Chômage keynésien et politique de relance

  • John Maynard Keynes, lui, estime que les causes du chômage résident dans la baisse de la demande. Plutôt que de réduire le SMIC et donc la consommation, l’État doit au contraire agir sur :
  • la demande immédiate : demande de biens et de services liée aux consommateurs ;
  • la demande anticipée : quantité de biens et de services que les entreprises prévoient de vendre.

La stimulation de la demande anticipée SES terminale

  • Ces politiques sont appelées conjoncturelles : ce sont des politiques à court terme, destinées à faire face à un déséquilibre momentané de l’économie.

La réduction de la composante structurelle du chômage

Les politiques de formation

  • Pour que les travailleurs les plus exposés au chômage (les moins formés) puissent augmenter leurs chances de trouver un emploi, il faut mieux les former afin de rétablir l’adéquation entre la demande et l’offre de travail. Les politiques de formation peuvent être de deux ordres :
  • promouvoir la formation initiale (la première formation que l’on suit durant ses études) ;
  • développer la formation continue (celle que l’on peut suivre une fois entré dans la vie active).

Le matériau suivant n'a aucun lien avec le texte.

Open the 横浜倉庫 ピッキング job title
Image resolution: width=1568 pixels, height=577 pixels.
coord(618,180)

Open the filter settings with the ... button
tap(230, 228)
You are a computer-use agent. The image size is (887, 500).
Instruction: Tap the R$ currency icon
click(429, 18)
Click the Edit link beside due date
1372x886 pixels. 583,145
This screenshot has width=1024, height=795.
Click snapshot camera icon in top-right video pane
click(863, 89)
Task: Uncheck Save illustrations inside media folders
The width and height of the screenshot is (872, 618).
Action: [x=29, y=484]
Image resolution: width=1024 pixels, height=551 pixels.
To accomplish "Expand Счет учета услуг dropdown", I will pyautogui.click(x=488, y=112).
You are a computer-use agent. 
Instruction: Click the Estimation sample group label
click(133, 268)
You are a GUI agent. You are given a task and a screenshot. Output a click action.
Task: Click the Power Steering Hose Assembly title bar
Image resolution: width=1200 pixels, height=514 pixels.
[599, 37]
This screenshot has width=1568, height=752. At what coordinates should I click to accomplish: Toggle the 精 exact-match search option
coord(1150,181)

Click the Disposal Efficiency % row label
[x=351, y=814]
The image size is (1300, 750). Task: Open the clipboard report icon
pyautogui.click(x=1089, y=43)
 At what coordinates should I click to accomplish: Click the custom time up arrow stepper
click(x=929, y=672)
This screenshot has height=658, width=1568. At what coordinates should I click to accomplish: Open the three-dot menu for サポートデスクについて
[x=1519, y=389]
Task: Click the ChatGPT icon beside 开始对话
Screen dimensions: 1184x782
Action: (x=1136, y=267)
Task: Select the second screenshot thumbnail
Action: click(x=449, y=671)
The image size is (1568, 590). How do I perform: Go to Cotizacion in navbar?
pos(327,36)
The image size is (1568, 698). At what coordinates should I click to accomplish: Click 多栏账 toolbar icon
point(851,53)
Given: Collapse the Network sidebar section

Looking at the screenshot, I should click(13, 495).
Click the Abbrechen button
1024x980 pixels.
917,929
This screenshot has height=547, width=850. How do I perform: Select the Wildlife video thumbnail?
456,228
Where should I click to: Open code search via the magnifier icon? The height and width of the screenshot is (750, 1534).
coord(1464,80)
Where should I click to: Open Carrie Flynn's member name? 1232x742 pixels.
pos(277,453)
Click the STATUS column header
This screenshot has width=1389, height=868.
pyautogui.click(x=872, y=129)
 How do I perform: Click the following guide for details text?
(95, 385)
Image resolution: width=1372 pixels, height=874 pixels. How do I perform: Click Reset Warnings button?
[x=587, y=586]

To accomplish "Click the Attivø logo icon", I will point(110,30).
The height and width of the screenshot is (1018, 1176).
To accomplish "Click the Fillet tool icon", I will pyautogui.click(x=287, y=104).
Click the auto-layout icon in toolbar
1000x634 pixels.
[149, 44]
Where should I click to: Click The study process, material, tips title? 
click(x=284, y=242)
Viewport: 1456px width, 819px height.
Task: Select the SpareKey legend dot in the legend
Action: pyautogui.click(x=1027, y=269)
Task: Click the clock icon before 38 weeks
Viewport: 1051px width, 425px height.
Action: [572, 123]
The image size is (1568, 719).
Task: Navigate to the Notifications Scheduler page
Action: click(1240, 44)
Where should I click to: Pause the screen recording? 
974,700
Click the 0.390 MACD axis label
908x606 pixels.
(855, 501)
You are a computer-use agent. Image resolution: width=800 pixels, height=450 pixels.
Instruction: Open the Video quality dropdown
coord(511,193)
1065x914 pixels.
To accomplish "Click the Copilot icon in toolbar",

Les enjeux de la flexibilisation

  • On considère que le chômage apparaît et se développe car le marché du travail est rigide : il est incapable de s’ajuster aux évolutions structurelles et conjoncturelles de l’économie. Il existe plusieurs types de flexibilité :
  • la flexibilité salariale, qui consiste à lier les niveaux de salaires aux résultats des entreprises ;
  • la flexibilité quantitative. Elle peut être externe, quand il s’agit de faire varier les effectifs de l’entreprise avec ses besoins, en recrutant des personnes extérieures. Cela suppose des facilités d’embauches, mais aussi de licenciements ;
  • la flexibilité fonctionnelle : on emploie des travailleurs polyvalents qui pourront effectuer des tâches ou des fonctions différentes en fonction de l’activité.
  • La recherche de la flexibilité est un objectif d’inspiration néoclassique puisqu’elle vise à supprimer les rigidités qui vont à l’encontre du fonctionnement opérationnel du marché. Elle peut présenter de réels intérêts dans un monde globalisé où la concurrence entre firmes se développe et où celles-ci doivent pouvoir maintenir un niveau de compétitivité élevé.
  • Mais elle produit aussi des effets négatifs en accentuant la précarisation du travail, en renforçant la segmentation et en réduisant la capacité de consommation des ménages.